**EXERCISE PROMPT**: In the rows below, change "Locate an element on the screen" to "Point out an element on the screen" wherever it occurs, and leave everything else as it is.

**DATASET ENTRIES**:
——————————

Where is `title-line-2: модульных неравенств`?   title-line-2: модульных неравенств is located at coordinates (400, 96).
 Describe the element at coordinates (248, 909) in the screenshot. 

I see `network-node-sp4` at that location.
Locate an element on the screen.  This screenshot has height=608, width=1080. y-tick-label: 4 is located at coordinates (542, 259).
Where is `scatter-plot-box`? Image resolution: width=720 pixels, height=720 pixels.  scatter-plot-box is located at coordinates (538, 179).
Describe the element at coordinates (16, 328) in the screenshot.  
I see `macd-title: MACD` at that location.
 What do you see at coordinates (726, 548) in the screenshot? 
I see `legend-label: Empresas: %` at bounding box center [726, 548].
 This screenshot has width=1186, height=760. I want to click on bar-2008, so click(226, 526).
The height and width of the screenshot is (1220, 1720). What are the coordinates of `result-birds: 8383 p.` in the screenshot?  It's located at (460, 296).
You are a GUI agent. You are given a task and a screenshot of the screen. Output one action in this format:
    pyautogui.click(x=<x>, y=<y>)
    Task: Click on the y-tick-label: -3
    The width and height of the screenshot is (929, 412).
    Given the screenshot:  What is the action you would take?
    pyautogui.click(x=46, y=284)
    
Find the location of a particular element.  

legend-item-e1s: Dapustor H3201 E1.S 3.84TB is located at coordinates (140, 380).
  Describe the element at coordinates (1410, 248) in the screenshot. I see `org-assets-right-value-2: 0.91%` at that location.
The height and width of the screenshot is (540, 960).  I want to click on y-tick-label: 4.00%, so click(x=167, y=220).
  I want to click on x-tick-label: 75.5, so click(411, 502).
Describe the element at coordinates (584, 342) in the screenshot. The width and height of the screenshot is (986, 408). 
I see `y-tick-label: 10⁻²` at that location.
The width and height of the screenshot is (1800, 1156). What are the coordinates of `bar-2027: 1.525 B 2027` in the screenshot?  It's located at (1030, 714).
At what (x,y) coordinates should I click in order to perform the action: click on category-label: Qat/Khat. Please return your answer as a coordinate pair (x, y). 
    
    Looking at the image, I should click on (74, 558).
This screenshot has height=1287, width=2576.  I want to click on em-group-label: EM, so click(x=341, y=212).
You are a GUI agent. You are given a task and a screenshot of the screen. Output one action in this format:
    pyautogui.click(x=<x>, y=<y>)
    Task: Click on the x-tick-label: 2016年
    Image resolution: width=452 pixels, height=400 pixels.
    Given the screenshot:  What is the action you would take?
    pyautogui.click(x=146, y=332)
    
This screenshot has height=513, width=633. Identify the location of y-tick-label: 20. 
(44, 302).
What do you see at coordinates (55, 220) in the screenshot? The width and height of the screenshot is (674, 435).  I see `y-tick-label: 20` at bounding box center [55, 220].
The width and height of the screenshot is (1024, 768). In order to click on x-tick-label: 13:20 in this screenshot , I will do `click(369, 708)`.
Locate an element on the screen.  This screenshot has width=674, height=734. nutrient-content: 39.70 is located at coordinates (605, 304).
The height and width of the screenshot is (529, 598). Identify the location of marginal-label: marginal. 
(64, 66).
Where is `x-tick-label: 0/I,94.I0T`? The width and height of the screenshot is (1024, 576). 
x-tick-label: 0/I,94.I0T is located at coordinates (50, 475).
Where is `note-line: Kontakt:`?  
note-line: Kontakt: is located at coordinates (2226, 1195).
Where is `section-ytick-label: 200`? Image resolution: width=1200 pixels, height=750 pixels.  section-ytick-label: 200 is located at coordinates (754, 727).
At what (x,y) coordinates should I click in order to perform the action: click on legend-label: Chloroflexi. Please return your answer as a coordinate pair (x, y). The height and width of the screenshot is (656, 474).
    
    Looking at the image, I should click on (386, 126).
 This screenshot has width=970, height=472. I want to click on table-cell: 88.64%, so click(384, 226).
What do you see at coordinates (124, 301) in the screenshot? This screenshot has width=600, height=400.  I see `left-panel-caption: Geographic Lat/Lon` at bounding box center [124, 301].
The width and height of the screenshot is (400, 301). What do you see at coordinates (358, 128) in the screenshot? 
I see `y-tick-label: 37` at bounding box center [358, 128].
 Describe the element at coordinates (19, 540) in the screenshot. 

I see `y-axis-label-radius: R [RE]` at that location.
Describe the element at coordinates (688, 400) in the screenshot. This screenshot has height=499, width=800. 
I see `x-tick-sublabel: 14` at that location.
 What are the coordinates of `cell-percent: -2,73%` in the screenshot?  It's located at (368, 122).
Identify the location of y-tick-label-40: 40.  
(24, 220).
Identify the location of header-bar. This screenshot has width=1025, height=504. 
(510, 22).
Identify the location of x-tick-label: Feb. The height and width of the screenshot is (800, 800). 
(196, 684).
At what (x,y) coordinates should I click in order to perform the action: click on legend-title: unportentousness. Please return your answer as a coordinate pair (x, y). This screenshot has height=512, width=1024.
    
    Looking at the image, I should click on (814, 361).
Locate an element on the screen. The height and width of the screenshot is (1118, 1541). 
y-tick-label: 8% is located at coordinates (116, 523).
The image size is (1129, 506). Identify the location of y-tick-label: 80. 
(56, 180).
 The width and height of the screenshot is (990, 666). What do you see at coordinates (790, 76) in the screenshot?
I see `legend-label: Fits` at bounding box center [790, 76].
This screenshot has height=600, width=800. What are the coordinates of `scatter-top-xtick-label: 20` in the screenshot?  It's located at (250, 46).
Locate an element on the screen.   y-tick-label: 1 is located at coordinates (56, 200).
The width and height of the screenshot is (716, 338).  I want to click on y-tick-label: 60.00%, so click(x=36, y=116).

——————————

**RESPONSE BELOW**:
Where is `title-line-2: модульных неравенств`?   title-line-2: модульных неравенств is located at coordinates (400, 96).
 Describe the element at coordinates (248, 909) in the screenshot. 

I see `network-node-sp4` at that location.
Point out an element on the screen.  This screenshot has height=608, width=1080. y-tick-label: 4 is located at coordinates (542, 259).
Where is `scatter-plot-box`? Image resolution: width=720 pixels, height=720 pixels.  scatter-plot-box is located at coordinates (538, 179).
Describe the element at coordinates (16, 328) in the screenshot.  
I see `macd-title: MACD` at that location.
 What do you see at coordinates (726, 548) in the screenshot? 
I see `legend-label: Empresas: %` at bounding box center [726, 548].
 This screenshot has width=1186, height=760. I want to click on bar-2008, so click(226, 526).
The height and width of the screenshot is (1220, 1720). What are the coordinates of `result-birds: 8383 p.` in the screenshot?  It's located at (460, 296).
You are a GUI agent. You are given a task and a screenshot of the screen. Output one action in this format:
    pyautogui.click(x=<x>, y=<y>)
    Task: Click on the y-tick-label: -3
    The width and height of the screenshot is (929, 412).
    Given the screenshot:  What is the action you would take?
    pyautogui.click(x=46, y=284)
    
Find the location of a particular element.  

legend-item-e1s: Dapustor H3201 E1.S 3.84TB is located at coordinates (140, 380).
  Describe the element at coordinates (1410, 248) in the screenshot. I see `org-assets-right-value-2: 0.91%` at that location.
The height and width of the screenshot is (540, 960).  I want to click on y-tick-label: 4.00%, so click(x=167, y=220).
  I want to click on x-tick-label: 75.5, so click(411, 502).
Describe the element at coordinates (584, 342) in the screenshot. The width and height of the screenshot is (986, 408). 
I see `y-tick-label: 10⁻²` at that location.
The width and height of the screenshot is (1800, 1156). What are the coordinates of `bar-2027: 1.525 B 2027` in the screenshot?  It's located at (1030, 714).
At what (x,y) coordinates should I click in order to perform the action: click on category-label: Qat/Khat. Please return your answer as a coordinate pair (x, y). 
    
    Looking at the image, I should click on (74, 558).
This screenshot has height=1287, width=2576.  I want to click on em-group-label: EM, so click(x=341, y=212).
You are a GUI agent. You are given a task and a screenshot of the screen. Output one action in this format:
    pyautogui.click(x=<x>, y=<y>)
    Task: Click on the x-tick-label: 2016年
    Image resolution: width=452 pixels, height=400 pixels.
    Given the screenshot:  What is the action you would take?
    pyautogui.click(x=146, y=332)
    
This screenshot has height=513, width=633. Identify the location of y-tick-label: 20. 
(44, 302).
What do you see at coordinates (55, 220) in the screenshot? The width and height of the screenshot is (674, 435).  I see `y-tick-label: 20` at bounding box center [55, 220].
The width and height of the screenshot is (1024, 768). In order to click on x-tick-label: 13:20 in this screenshot , I will do `click(369, 708)`.
Point out an element on the screen.  This screenshot has width=674, height=734. nutrient-content: 39.70 is located at coordinates (605, 304).
The height and width of the screenshot is (529, 598). Identify the location of marginal-label: marginal. 
(64, 66).
Where is `x-tick-label: 0/I,94.I0T`? The width and height of the screenshot is (1024, 576). 
x-tick-label: 0/I,94.I0T is located at coordinates (50, 475).
Where is `note-line: Kontakt:`?  
note-line: Kontakt: is located at coordinates (2226, 1195).
Where is `section-ytick-label: 200`? Image resolution: width=1200 pixels, height=750 pixels.  section-ytick-label: 200 is located at coordinates (754, 727).
At what (x,y) coordinates should I click in order to perform the action: click on legend-label: Chloroflexi. Please return your answer as a coordinate pair (x, y). The height and width of the screenshot is (656, 474).
    
    Looking at the image, I should click on (386, 126).
 This screenshot has width=970, height=472. I want to click on table-cell: 88.64%, so click(384, 226).
What do you see at coordinates (124, 301) in the screenshot? This screenshot has width=600, height=400.  I see `left-panel-caption: Geographic Lat/Lon` at bounding box center [124, 301].
The width and height of the screenshot is (400, 301). What do you see at coordinates (358, 128) in the screenshot? 
I see `y-tick-label: 37` at bounding box center [358, 128].
 Describe the element at coordinates (19, 540) in the screenshot. 

I see `y-axis-label-radius: R [RE]` at that location.
Describe the element at coordinates (688, 400) in the screenshot. This screenshot has height=499, width=800. 
I see `x-tick-sublabel: 14` at that location.
 What are the coordinates of `cell-percent: -2,73%` in the screenshot?  It's located at (368, 122).
Identify the location of y-tick-label-40: 40.  
(24, 220).
Identify the location of header-bar. This screenshot has width=1025, height=504. 
(510, 22).
Identify the location of x-tick-label: Feb. The height and width of the screenshot is (800, 800). 
(196, 684).
At what (x,y) coordinates should I click in order to perform the action: click on legend-title: unportentousness. Please return your answer as a coordinate pair (x, y). This screenshot has height=512, width=1024.
    
    Looking at the image, I should click on (814, 361).
Point out an element on the screen. The height and width of the screenshot is (1118, 1541). 
y-tick-label: 8% is located at coordinates (116, 523).
The image size is (1129, 506). Identify the location of y-tick-label: 80. 
(56, 180).
 The width and height of the screenshot is (990, 666). What do you see at coordinates (790, 76) in the screenshot?
I see `legend-label: Fits` at bounding box center [790, 76].
This screenshot has height=600, width=800. What are the coordinates of `scatter-top-xtick-label: 20` in the screenshot?  It's located at (250, 46).
Point out an element on the screen.   y-tick-label: 1 is located at coordinates (56, 200).
The width and height of the screenshot is (716, 338).  I want to click on y-tick-label: 60.00%, so click(x=36, y=116).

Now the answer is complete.